▶ ASSIGNMENT: Give back an exact copy of the lines from the start of the material through the line bearing "Open dropdown on Intel Device 可以升级 button". Include both ends and nothing else.

▶ ENTRIES PROVIDED:
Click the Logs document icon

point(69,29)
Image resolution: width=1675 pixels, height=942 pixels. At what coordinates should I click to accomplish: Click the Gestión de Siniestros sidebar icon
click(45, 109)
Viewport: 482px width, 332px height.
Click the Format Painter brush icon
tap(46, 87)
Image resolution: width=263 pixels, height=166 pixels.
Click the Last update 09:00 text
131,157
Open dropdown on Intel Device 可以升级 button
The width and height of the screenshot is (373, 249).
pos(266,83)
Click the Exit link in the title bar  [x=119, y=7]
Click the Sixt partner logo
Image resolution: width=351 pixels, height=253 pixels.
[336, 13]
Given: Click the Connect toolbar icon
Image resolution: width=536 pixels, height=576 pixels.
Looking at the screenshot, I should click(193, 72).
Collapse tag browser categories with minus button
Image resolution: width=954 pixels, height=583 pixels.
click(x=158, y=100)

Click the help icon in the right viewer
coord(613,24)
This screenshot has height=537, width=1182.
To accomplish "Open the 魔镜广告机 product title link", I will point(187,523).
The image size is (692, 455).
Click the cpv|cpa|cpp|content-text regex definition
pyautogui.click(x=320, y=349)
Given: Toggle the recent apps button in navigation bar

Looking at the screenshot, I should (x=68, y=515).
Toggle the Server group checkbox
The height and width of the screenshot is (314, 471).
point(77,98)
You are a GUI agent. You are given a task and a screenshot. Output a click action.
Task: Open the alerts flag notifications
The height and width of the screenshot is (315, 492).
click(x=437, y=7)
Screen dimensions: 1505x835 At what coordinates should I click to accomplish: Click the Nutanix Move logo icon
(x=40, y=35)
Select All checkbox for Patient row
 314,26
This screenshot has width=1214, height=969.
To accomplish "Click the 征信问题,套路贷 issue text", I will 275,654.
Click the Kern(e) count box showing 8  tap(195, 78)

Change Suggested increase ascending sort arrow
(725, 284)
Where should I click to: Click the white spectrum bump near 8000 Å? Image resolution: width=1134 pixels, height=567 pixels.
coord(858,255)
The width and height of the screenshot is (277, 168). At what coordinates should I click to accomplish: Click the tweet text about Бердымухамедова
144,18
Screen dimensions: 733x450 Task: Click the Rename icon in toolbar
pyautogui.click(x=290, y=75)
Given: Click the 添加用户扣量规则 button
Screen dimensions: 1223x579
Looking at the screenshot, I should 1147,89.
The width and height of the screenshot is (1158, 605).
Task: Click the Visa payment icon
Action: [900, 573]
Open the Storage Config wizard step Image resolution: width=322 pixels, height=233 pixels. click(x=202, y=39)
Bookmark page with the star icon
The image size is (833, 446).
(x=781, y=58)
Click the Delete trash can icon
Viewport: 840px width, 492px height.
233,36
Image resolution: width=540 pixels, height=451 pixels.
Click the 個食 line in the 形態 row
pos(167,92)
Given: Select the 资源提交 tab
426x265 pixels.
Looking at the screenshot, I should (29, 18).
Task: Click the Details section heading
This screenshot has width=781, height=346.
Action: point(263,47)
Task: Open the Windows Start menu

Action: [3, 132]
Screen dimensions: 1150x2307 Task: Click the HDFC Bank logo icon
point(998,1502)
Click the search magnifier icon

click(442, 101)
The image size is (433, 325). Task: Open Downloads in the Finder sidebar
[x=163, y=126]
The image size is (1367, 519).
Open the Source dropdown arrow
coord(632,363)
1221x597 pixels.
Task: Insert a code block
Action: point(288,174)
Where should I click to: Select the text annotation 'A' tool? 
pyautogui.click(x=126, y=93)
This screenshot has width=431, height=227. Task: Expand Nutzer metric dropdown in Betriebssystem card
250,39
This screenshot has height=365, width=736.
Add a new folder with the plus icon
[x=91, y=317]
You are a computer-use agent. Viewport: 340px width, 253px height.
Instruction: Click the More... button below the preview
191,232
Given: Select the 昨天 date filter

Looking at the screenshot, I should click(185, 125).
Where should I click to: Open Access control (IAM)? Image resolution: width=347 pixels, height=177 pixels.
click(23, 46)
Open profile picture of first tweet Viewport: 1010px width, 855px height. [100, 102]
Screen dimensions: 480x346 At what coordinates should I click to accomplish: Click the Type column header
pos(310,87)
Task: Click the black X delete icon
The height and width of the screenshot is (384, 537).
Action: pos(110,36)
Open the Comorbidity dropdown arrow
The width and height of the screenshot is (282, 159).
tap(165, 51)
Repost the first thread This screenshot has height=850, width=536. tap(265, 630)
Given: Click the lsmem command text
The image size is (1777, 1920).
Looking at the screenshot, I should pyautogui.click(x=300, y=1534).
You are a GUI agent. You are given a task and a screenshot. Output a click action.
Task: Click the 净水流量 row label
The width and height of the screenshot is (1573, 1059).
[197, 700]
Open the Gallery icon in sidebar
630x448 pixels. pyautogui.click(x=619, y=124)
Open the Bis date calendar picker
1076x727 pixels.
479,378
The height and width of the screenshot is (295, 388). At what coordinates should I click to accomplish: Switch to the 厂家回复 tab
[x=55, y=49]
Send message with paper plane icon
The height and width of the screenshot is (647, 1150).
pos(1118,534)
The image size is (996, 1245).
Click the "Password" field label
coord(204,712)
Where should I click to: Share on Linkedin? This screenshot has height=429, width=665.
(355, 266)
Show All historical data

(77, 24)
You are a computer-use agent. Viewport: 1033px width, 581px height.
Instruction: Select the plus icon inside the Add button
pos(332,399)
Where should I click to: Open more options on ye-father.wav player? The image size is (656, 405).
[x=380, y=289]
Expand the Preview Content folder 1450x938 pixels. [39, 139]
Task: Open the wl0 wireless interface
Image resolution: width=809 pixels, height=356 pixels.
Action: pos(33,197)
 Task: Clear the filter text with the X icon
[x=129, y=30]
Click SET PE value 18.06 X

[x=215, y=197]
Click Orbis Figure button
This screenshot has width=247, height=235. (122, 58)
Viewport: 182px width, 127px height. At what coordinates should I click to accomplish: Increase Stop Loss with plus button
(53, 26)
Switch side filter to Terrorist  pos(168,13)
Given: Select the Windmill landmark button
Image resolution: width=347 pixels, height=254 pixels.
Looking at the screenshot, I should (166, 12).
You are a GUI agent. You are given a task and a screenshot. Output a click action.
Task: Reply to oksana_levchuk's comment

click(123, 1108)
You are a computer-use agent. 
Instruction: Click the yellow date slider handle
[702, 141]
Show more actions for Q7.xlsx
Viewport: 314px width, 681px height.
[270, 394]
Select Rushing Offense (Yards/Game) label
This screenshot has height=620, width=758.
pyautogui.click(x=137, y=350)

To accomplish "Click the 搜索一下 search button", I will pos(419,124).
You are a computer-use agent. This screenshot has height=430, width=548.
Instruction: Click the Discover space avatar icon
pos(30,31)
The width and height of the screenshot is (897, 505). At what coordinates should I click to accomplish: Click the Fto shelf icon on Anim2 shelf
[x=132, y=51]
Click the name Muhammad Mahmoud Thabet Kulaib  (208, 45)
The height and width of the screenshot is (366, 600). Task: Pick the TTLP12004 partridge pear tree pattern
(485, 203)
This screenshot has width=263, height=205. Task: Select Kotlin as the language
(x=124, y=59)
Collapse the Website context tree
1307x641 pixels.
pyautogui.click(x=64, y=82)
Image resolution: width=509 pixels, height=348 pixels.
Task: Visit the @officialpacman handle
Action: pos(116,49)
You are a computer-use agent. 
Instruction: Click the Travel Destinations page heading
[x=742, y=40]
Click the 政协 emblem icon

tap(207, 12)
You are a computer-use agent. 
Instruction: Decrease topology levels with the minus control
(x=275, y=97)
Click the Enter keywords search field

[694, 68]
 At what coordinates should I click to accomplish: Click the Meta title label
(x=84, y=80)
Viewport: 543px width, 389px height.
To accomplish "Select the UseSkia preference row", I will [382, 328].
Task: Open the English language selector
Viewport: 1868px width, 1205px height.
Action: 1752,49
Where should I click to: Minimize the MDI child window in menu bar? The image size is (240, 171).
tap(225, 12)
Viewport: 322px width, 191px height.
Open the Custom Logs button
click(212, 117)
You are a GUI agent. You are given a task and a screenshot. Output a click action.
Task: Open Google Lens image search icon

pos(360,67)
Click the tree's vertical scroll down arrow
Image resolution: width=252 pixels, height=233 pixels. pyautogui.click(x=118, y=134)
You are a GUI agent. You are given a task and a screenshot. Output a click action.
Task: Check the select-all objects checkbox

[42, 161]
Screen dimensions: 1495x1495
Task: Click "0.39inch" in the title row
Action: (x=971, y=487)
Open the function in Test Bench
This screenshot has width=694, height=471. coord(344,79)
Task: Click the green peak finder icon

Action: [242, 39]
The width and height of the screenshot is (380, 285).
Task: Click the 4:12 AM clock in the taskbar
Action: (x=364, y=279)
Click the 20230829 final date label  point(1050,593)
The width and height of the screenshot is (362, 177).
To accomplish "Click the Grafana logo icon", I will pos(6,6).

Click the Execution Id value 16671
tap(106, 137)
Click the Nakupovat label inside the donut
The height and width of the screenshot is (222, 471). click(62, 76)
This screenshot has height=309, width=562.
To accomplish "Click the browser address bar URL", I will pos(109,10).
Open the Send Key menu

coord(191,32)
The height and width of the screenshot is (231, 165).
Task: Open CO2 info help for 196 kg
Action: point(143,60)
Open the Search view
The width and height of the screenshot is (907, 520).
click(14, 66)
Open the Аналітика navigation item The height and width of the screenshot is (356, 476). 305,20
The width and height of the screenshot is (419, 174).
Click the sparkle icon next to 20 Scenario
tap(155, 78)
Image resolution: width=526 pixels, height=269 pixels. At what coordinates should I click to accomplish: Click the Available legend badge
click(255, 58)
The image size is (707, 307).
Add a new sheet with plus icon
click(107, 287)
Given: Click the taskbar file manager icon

▶ EXPECTED ANSWER:
Click the Logs document icon

point(69,29)
Image resolution: width=1675 pixels, height=942 pixels. At what coordinates should I click to accomplish: Click the Gestión de Siniestros sidebar icon
click(45, 109)
Viewport: 482px width, 332px height.
Click the Format Painter brush icon
tap(46, 87)
Image resolution: width=263 pixels, height=166 pixels.
Click the Last update 09:00 text
131,157
Open dropdown on Intel Device 可以升级 button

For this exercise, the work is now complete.